J'avais écrit un test de chrono cross, mais je l'ai malheureusement (pour moi) envoyé à la rédaction quelques jours après l'ami Chikotola. Et comme j'avais pas envie qu'il reste dans mon ordinateur à tout jamais, je le poste ici. C'est assez proche de celui de Chikotola d'ailleurs.

1999. En plein essor du RPG japonais, Squaresoft tente un pari assez risqué : offrir une suite à un jeu qui a marqué tous les esprits quatre ans plus tôt : Chrono Trigger. Après un mélange entre ce dernier et Radical Dreamers, jeu (ou plutôt histoire vaguement interactive) sorti sur Satellaview, plateforme de téléchargement de la Super Famicom en 1996, Square mit au monde Chrono Cross. Développé par une partie de l’équipe ayant travaillé sur le célèbre Xenogears, le titre s’offre une place toute particulière dans le cœur des joueurs, bien qu’il n’ait jamais été localisé en Europe.
Bien qu’il soit souvent considéré comme une suite de Chrono Trigger, il faut avouer que les liens entre les deux titres ne semblent pas évidents dès les premières heures de jeu. Il faudra le milieu du premier disque pour commencer à entrapercevoir des passerelles entre les deux jeux. Dans les faits, Chrono Cross ne reprend même pas la thématique du voyage dans le temps si bien exploitée dans Chrono Trigger, mais joue sur l’existence de deux dimensions parallèles. Ainsi, le joueur incarnera un jeune garçon du nom de Serge, vivant dans le petit village d’Arni dans l’archipel d’El Nino. Sa vie paisible est cependant rapidement bousculée lorsqu’il est transporté dans un univers parallèle où personne ne semble le connaître. Après quelques recherches, notre héros découvre que dans ce monde, il est en fait mort et enterré depuis une dizaine d’années. Après cet évènement pour le moins intriguant, il fera la rencontre d’une jeune fille répondant au nom étrange de Kid, et tentera de découvrir les raisons pour lesquelles il a été transporté dans cet univers. De là en découlera un scénario pas toujours simple à suivre, mais toujours extrêmement plaisant.
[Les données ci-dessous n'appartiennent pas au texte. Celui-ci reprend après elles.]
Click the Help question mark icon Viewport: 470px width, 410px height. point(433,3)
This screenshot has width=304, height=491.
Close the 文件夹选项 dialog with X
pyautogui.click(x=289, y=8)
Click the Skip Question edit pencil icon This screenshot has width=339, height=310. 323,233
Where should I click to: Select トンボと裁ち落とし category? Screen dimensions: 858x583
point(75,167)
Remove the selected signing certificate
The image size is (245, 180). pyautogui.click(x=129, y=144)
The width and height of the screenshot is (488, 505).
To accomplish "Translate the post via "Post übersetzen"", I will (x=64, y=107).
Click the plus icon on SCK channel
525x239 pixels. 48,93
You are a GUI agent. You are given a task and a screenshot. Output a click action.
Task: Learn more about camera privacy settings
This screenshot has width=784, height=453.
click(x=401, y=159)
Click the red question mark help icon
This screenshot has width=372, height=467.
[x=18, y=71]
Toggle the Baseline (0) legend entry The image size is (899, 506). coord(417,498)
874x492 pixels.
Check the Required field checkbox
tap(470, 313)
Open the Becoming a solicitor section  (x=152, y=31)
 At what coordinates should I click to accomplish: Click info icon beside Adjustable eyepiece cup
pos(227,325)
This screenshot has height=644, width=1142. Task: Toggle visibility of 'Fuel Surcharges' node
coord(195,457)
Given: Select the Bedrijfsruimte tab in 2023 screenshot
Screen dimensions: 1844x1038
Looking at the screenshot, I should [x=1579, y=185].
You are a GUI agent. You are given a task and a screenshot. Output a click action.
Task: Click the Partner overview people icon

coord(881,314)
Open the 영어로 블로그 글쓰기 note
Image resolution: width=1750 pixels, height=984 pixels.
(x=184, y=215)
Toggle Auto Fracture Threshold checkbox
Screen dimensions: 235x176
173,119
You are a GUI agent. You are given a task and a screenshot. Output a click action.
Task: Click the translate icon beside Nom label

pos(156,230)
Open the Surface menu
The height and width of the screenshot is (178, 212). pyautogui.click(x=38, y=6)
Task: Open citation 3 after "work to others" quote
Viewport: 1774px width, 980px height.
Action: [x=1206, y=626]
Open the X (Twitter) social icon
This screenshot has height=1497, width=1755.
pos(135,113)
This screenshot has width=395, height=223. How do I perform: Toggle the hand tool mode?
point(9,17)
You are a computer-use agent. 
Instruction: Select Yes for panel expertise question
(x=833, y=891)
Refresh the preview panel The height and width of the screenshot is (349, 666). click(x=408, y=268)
Dans son aventure, le héros pourra rencontrer une foule de personnages, au nombre de 44, qui l’aideront dans sa quête. Il ne sera d’ailleurs pas possible d’avoir tous ces personnages la première fois, le jeu vous demandant assez souvent d’effectuer des choix. Par exemple, pour vous infiltrer dans un château, trois choix s’offrent à vous, et par conséquent trois personnages vous proposeront leur aide. Choisirez vous de passer par la foret avec le musicien Nikki, au look d’emo gothique, de passer par la voie marine avec le magicien Guile et son masque comme tout droit sorti du carnaval de Venise, ou de rentrer par la grande porte avec l’épéiste Pierre, héros (autoproclamé) cherchant une cause valeureuse pour tester son héroïsme ? Tous ces choix influenceront partiellement le jeu, changeant parfois le scénario, et modifiant les dialogues. Ces dialogues sont d’ailleurs souvent une source d’amusement, les personnages possédant presque tous des accents différents. Ainsi, Pierre possède un accent français très prononcé, tandis que Kid est un personnage assez vulgaire parlant australien. Au delà de ces quelques traits linguistiques qui les différencient, on peut regretter toutefois que les personnages, en dehors des quelques principaux (Serge et Kid) ne soient en général ne soient pas plus exploités que cela, leur histoire étant souvent survolée.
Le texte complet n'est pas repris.